**Task details**
A bare number is required: the count of lines in the material below that hold the word "list".

**Entries provided**

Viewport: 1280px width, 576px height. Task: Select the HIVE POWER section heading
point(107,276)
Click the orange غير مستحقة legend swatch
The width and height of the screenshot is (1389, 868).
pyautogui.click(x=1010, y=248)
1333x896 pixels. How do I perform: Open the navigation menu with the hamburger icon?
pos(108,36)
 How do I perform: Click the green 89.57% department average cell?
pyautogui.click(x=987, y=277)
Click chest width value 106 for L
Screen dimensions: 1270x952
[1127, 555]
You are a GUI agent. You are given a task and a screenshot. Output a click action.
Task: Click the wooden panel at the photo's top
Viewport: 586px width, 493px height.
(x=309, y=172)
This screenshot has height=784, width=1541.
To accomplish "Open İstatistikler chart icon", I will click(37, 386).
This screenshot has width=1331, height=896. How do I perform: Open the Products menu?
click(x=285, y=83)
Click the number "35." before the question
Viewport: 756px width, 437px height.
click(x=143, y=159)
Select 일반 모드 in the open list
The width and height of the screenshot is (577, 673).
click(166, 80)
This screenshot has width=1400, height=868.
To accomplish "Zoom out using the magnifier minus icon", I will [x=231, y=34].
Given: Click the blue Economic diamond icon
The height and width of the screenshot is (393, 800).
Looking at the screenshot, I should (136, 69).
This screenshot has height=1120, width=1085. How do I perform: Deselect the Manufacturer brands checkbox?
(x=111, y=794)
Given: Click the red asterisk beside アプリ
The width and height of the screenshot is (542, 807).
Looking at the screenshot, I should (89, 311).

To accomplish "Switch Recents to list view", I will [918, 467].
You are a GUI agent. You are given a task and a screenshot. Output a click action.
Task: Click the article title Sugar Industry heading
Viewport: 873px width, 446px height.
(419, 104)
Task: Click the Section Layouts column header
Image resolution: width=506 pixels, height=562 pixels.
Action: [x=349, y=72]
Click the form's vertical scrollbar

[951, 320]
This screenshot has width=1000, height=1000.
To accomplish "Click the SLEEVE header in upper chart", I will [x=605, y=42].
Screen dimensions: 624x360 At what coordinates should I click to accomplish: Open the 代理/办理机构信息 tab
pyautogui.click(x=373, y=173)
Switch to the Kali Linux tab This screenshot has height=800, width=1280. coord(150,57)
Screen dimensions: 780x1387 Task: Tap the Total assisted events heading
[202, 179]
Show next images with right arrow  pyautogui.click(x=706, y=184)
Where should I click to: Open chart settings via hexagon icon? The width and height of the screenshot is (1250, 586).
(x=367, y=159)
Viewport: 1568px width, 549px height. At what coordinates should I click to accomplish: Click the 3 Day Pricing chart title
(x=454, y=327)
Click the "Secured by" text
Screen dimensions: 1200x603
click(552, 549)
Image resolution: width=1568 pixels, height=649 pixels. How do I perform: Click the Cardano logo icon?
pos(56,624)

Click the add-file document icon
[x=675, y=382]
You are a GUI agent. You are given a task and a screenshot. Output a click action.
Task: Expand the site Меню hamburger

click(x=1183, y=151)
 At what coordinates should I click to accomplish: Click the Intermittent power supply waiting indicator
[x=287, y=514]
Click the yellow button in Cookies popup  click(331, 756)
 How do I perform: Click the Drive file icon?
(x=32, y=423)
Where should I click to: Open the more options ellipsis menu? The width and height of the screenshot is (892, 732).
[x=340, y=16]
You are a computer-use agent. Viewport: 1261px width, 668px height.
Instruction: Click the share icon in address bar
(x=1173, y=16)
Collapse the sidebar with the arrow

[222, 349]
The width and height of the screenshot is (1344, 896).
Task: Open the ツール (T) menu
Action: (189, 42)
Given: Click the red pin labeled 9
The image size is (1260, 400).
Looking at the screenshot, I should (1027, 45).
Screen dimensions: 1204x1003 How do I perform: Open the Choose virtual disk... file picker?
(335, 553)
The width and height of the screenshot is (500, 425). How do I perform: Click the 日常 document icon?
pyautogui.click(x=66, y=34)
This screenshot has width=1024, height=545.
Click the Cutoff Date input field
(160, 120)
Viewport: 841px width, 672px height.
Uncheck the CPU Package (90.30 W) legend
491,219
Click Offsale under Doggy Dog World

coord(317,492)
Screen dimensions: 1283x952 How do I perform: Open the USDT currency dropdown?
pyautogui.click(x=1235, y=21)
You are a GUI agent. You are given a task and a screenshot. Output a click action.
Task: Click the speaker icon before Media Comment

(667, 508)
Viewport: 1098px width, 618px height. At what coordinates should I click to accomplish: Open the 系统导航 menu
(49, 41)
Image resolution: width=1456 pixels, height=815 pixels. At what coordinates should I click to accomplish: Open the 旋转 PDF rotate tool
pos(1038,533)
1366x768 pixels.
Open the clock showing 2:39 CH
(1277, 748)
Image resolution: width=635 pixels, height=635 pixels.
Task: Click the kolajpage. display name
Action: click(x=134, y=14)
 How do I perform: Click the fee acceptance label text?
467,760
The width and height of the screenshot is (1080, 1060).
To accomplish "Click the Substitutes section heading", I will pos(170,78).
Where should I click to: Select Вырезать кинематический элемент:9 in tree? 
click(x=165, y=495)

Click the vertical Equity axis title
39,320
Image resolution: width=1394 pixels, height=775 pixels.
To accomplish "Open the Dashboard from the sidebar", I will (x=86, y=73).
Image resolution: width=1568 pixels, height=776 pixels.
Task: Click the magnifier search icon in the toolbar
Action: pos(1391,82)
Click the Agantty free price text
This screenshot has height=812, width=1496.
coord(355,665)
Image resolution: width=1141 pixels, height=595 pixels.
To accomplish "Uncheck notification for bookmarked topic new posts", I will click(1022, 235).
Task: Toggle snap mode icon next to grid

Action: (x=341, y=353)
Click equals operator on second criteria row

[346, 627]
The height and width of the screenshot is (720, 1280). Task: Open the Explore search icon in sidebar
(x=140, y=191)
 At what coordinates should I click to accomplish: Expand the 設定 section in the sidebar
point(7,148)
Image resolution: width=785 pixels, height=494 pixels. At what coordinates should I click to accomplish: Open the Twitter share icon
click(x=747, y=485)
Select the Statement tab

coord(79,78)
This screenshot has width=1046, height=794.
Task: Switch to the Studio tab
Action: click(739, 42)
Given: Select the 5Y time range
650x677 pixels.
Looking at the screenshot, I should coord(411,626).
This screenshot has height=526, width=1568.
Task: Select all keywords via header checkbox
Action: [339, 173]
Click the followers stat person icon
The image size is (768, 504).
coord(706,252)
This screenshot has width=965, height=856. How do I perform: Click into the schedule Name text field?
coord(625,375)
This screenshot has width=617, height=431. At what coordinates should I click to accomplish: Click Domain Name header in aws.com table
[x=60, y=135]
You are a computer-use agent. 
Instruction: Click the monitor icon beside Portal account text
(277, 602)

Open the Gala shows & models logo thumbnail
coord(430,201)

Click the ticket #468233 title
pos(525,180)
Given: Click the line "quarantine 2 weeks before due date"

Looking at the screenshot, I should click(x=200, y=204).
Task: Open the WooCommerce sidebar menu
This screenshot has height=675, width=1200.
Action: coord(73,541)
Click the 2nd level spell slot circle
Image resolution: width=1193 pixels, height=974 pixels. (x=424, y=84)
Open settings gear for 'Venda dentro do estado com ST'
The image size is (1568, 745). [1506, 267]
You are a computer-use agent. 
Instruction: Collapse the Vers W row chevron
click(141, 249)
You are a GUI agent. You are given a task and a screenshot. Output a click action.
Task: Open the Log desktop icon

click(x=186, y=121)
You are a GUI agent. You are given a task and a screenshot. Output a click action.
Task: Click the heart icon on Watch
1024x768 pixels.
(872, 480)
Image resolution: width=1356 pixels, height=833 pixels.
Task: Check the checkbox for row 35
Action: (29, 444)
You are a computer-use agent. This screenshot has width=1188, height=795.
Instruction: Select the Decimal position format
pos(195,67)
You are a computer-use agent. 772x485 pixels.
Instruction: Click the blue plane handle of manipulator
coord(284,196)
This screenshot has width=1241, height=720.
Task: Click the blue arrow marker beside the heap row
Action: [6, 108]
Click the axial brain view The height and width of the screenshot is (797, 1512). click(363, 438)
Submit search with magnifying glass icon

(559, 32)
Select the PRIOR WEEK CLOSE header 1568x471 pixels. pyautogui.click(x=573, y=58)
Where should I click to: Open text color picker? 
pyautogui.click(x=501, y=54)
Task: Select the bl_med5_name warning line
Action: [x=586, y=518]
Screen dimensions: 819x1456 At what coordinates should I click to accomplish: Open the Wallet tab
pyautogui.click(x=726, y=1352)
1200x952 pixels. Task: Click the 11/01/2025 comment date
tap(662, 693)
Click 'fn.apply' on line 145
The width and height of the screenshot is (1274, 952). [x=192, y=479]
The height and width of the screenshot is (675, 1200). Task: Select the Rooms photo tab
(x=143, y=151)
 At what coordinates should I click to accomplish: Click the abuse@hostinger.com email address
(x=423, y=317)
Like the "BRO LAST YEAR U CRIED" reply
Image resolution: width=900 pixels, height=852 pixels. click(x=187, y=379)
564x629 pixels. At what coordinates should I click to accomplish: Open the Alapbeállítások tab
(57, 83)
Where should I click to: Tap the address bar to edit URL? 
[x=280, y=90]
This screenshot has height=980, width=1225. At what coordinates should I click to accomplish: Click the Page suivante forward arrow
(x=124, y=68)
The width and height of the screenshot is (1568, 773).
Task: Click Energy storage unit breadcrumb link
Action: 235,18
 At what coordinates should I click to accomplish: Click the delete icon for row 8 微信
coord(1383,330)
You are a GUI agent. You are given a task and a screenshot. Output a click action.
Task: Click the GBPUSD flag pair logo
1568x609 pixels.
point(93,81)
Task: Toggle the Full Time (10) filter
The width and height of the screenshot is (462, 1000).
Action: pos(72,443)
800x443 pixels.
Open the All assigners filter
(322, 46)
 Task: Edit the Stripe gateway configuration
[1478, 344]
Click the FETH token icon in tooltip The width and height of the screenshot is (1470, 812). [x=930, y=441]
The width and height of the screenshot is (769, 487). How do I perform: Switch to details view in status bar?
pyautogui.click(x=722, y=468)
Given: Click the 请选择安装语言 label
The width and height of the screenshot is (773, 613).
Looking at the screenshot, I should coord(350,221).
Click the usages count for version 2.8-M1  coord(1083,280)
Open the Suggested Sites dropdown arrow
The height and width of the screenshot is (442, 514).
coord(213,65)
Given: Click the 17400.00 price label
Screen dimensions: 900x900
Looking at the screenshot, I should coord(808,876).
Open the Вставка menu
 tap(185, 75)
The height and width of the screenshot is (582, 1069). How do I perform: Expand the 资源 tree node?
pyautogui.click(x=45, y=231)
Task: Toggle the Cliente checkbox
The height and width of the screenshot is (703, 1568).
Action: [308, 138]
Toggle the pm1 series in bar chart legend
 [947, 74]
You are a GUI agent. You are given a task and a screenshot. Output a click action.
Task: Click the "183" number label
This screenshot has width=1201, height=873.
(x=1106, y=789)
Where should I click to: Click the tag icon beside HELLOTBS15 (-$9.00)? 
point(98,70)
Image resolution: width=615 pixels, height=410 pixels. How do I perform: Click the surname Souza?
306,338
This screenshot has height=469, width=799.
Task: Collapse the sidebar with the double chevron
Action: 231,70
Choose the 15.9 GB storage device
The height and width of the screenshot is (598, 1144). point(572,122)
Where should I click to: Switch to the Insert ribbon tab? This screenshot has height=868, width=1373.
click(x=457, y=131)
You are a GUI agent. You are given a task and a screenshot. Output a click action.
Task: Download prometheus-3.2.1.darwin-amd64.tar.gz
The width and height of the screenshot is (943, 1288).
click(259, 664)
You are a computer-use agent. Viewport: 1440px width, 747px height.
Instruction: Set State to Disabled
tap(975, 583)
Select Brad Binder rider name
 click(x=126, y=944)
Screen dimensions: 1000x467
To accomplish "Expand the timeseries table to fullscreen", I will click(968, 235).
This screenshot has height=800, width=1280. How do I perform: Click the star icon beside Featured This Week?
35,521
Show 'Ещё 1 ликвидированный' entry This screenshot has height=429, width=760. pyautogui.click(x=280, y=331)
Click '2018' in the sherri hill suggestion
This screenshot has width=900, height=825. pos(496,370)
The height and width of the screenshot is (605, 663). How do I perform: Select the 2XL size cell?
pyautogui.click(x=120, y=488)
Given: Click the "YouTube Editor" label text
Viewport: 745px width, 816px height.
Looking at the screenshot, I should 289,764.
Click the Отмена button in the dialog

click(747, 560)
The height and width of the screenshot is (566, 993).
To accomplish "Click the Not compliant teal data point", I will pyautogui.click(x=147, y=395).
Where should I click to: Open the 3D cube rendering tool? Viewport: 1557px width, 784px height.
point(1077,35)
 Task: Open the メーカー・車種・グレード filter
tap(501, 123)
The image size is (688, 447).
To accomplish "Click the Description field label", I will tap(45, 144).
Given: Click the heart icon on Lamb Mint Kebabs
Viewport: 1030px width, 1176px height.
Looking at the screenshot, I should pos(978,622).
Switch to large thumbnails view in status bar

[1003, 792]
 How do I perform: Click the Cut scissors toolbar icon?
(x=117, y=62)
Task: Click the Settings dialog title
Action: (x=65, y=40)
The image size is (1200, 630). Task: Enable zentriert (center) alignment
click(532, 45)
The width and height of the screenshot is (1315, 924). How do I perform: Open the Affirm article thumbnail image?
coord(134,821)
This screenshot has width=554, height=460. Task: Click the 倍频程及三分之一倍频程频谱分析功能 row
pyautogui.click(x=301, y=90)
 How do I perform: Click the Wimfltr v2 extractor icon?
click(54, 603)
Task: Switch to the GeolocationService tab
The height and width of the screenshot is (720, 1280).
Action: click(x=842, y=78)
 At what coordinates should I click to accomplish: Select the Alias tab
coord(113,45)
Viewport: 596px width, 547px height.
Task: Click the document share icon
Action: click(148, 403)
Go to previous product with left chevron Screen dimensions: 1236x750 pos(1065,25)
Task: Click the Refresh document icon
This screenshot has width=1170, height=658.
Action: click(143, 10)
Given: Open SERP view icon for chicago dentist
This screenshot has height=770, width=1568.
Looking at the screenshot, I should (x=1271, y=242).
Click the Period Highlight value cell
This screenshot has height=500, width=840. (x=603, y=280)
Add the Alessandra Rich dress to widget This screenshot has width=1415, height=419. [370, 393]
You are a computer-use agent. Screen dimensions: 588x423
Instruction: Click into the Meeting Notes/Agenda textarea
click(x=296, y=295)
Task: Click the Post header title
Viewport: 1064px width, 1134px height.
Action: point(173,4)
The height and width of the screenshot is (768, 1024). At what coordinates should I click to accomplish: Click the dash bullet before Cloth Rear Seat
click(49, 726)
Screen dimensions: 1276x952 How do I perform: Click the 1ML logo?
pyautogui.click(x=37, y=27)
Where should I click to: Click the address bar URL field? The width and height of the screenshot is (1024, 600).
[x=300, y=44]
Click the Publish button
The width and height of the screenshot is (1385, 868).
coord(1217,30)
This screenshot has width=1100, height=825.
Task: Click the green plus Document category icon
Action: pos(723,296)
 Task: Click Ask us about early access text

**Your response**
2